In [49]:
import os
import pandas as pd
import pypdf
import shutil
from PIL import Image
import numpy as np
from pdf2image import convert_from_path
from matplotlib import pyplot as plt
import cv2

%matplotlib inline

# Categorizing Docs

Because we don't have any way to organize docs we're going to naively group the documents together. We only really have the doc names to try to organize things, we'll start with the largest groups and do analysis from there.

Assumptions:
- we're only interested in docs with 'cab' in the name 
- the fund name is after the 'cab' portion of the name 

We're narrowing down our exploration to the top 5 groups and narrowing it down to PDFs with 1 page only; we don't want to spend time categorizing what our page of interest is, although we might want to figure that out another day

In [83]:
sample_dir = r"sample_cabs"

sample_files = []
for filename in os.listdir(sample_dir):
    if filename.endswith(".pdf"):
        sample_files.append(filename)

In [86]:
summary_df = pd.DataFrame({'file_name': sample_files})
print('total number of files: ' + str(len(summary_df)))

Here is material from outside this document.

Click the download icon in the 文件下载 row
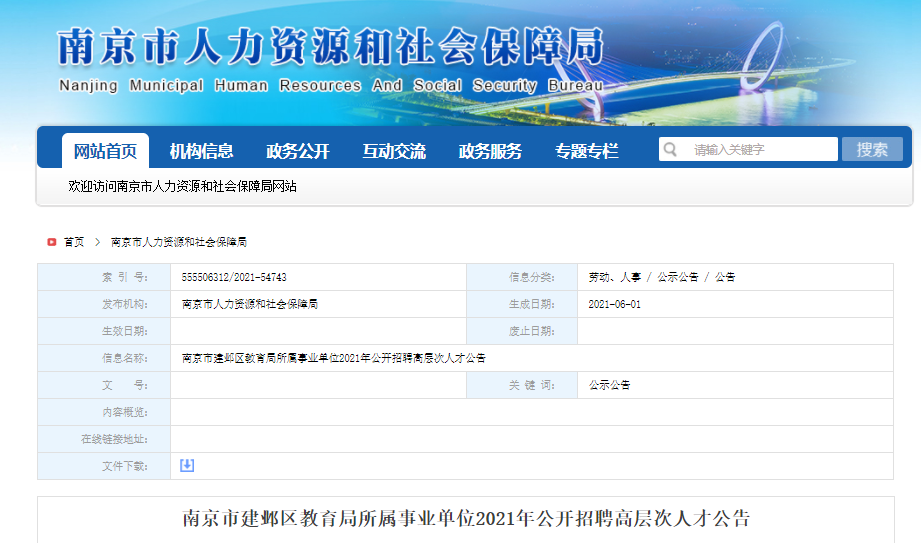Image resolution: width=921 pixels, height=543 pixels. tap(187, 466)
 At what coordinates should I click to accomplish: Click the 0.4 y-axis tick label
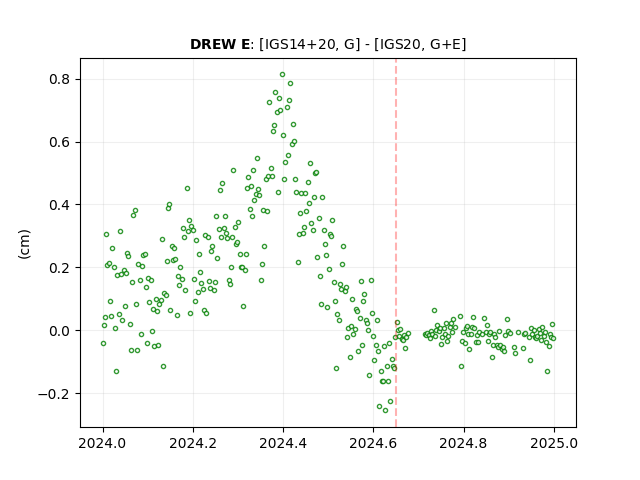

# only want files with 'cab' in it
summary_df = summary_df[summary_df['file_name'].apply(lambda x: 'cab.' in x.lower())]
# assuming first word after cab. is the primary fund word 
summary_df['fund'] = summary_df['file_name'].apply(lambda x: x.lower().split('cab.')[1].split()[0])

grouped_fund_df = pd.DataFrame(summary_df.groupby('fund')['file_name'].apply(lambda x: list(x))).reset_index()
grouped_fund_df['num_docs'] = grouped_fund_df['file_name'].apply(lambda x: len(x))
grouped_fund_df = grouped_fund_df.sort_values('num_docs', ascending = False)
print('number of potentially different funds: ' + str(len(grouped_fund_df)))
# only want funds with more than 5 docs 
grouped_fund_df = grouped_fund_df[grouped_fund_df['num_docs'] >= 5]
print('number of interesting funds: ' + str(len(grouped_fund_df)))
print('total docs: ' + str(sum(grouped_fund_df['num_docs'])))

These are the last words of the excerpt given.